Dass die Songs beim eklektizistischen Genrehopping etwas unschlüssig wirken… eher wie Soundcollagen, wäre zwar prinzipiell vermeidbar (was sich am Beispiel des Post-Metals von ISIS belegen ließe), aber diese Unschlüssigkeit ist hier m. E. durchaus gewollt und im Rahmen des künstlerischen Konzepts auch notwendig. --- Wie soll man die Zerrüttung und Verzweiflung der atomisierten Individuen adäquat transportieren, wenn man sich exklusiv in Strophe-Refrain-Schemata bewegt und dem Hörer mit harmonischem Juppheida den informationsgefluteten Bregen ver-dichtet?

Klar also, dass HELANGÅRs dritter Release weder das Richtige ist, um beim nächsten Schützenfest das Bierzelt zum Beben zu bringen, noch um sich bei Kerzenschein aus der inneren Isolation zu träumen.
Stattdessen kriegt man einen musikalischen Abenteuerurlaub angeboten, der zum Nach-Denken anregen könnte. Ein eher intellektuelles Vergnügen also, wobei sich schnell die Frage aufdrängt, ob man dafür nicht besser auf Literatur zurückgreift?! – Jedenfalls werde ich zur Erörterung der gestellten Frage auch zukünftig eher auf die Gedanken Hegels oder Heideggers als auf die Klänge HELANGÅRs zurückgreifen.

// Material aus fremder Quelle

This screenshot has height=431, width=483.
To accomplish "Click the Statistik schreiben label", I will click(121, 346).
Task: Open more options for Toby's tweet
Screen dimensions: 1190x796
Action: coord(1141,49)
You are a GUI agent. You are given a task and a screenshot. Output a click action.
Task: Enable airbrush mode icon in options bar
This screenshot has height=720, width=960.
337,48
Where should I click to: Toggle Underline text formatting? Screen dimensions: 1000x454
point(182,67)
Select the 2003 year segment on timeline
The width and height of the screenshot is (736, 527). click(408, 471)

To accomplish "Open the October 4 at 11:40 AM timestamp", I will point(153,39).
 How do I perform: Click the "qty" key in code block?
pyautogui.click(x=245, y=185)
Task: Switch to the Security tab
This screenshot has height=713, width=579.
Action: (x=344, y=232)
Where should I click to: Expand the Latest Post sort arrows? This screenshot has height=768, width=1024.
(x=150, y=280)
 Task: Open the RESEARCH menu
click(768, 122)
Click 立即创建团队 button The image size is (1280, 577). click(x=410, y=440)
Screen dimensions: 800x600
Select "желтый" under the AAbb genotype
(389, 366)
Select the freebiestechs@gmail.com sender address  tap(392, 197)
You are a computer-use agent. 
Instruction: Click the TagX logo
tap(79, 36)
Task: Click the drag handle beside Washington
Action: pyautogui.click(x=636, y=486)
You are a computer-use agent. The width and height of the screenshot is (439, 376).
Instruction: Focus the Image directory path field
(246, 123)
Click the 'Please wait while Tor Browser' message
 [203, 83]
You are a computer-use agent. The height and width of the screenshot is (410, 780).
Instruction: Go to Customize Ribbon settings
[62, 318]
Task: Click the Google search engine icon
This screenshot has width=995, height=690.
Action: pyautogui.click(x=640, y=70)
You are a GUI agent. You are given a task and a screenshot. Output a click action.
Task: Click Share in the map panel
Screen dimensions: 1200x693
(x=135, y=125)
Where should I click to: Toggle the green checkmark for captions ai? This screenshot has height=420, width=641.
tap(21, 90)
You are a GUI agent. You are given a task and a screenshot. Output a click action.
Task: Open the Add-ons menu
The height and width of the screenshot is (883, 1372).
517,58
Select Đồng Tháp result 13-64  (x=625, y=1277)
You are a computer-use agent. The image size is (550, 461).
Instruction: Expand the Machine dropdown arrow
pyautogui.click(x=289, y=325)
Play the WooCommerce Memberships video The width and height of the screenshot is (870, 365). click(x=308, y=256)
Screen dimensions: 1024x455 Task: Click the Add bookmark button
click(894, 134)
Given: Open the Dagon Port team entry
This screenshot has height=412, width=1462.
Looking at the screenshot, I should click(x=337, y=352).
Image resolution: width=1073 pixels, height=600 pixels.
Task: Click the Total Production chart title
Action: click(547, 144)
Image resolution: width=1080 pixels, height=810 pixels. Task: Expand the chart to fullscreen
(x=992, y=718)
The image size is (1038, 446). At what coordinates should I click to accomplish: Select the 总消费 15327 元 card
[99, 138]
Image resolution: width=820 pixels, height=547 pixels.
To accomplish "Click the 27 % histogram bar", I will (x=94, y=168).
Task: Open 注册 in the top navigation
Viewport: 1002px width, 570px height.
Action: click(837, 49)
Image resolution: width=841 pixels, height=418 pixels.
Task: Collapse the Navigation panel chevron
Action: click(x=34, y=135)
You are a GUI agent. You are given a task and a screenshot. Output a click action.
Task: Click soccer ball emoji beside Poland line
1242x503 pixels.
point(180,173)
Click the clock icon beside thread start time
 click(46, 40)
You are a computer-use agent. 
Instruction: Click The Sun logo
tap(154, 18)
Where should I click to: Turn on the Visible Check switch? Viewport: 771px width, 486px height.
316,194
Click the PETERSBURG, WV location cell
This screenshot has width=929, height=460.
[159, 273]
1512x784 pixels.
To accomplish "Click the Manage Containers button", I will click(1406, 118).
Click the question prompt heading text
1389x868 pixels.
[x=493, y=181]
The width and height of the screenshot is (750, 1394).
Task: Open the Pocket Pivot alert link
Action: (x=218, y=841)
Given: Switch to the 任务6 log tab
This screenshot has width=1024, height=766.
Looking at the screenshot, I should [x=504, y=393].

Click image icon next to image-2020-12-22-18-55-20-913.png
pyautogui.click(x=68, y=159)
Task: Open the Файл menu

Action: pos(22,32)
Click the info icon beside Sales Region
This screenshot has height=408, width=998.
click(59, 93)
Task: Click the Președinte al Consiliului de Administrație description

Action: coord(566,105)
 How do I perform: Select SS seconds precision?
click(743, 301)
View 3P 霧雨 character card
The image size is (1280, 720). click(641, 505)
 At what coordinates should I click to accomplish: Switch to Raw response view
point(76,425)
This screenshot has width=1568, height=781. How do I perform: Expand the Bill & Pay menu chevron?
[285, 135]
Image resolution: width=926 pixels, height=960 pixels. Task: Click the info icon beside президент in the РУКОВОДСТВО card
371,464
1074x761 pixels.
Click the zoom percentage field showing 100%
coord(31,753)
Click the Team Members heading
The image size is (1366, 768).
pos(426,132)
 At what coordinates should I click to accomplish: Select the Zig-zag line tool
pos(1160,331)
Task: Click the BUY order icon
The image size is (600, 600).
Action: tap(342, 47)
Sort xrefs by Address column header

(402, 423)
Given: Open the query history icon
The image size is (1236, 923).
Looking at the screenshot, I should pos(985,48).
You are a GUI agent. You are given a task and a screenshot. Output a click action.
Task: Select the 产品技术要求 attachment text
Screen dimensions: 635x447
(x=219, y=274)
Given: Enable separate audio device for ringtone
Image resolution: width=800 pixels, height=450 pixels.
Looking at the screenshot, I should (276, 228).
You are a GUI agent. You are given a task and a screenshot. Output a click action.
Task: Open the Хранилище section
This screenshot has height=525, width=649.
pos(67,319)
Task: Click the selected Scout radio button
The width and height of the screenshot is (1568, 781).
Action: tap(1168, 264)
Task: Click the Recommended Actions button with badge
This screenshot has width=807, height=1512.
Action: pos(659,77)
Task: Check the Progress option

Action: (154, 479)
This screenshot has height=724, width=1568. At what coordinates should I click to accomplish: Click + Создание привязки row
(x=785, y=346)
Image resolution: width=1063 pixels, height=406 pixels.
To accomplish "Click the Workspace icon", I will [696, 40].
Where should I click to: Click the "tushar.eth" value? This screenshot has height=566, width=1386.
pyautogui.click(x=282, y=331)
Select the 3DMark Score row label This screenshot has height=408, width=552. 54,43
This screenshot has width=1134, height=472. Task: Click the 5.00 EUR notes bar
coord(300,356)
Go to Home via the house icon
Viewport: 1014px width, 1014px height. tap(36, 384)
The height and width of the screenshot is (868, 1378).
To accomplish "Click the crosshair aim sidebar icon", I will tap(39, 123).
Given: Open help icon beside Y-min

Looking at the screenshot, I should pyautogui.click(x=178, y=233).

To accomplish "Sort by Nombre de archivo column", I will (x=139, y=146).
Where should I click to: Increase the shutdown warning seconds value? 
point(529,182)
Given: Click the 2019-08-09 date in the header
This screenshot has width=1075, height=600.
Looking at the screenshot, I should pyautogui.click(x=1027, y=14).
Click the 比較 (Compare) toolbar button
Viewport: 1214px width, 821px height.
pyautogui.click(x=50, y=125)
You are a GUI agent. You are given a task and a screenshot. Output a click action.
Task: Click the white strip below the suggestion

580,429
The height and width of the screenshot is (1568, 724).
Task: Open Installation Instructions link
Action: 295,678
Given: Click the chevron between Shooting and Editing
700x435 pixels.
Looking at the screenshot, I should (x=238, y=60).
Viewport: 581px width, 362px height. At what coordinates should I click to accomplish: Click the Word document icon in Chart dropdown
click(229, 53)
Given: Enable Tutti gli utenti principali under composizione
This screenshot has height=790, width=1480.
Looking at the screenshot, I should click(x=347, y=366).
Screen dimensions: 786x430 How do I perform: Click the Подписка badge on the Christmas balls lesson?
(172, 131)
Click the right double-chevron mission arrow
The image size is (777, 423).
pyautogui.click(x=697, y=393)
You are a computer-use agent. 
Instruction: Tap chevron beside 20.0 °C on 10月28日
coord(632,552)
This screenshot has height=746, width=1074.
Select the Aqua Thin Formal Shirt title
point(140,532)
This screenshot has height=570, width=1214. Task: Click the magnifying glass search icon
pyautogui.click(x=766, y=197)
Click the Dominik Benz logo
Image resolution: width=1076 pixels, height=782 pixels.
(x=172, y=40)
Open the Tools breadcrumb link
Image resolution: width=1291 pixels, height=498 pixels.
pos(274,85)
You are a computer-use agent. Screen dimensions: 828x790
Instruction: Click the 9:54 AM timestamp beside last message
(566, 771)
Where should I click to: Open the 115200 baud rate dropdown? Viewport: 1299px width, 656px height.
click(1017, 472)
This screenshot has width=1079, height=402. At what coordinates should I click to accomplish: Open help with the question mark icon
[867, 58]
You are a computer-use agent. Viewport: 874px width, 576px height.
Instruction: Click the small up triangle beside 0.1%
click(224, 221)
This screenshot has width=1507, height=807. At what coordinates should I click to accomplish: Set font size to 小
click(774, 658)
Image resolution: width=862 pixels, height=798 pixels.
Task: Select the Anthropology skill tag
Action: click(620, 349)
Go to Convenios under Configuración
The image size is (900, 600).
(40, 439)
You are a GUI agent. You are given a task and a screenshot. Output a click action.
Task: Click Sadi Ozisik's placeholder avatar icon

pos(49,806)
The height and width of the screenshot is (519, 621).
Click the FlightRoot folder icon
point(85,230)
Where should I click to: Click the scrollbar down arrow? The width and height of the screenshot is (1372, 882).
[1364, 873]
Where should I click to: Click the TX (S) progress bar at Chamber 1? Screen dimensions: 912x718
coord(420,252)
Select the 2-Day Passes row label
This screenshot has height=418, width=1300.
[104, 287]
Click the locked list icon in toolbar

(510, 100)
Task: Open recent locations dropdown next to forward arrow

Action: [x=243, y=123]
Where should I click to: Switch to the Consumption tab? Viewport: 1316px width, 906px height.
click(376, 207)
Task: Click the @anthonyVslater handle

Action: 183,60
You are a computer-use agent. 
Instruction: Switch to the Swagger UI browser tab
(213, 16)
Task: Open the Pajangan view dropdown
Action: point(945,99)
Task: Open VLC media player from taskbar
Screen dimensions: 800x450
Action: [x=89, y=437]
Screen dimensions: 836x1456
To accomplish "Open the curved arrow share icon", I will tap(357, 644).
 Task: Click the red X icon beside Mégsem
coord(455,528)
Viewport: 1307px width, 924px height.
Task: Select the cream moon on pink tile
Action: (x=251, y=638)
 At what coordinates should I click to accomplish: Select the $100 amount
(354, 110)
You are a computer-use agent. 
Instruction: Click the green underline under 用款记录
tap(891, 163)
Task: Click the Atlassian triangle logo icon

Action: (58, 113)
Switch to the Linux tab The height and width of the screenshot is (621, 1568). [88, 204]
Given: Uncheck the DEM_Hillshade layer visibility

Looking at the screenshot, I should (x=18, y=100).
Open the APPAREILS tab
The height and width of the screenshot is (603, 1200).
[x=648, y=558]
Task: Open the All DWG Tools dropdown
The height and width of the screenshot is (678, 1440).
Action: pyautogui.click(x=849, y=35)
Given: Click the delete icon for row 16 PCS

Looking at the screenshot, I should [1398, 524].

Fazit: Der von mir (vielleicht fälschlich) unterstellte künstlerisch-philosophische Anspruch wird textlich definitiv nicht eingelöst. Musikalisch weit eher, auch wenn das phasenweise sehr hohe Niveau von besagten Schwächen massiv unterlaufen wird. So bleibt man der unteren Überdurchschnittlichkeit verhaftet. Ein großartiges, gar geniales Album ist es nicht geworden. Aber ich werde das Gefühl nicht los, dass der Reifeprozess noch längst nicht seinen Höhepunkt erreicht hat. Und so freue mich schon etwas auf den nächsten Versuch: wenn HELANGÅR „Sein und Zeit“ oder die Heisenbergsche Unschärferelation vertonen.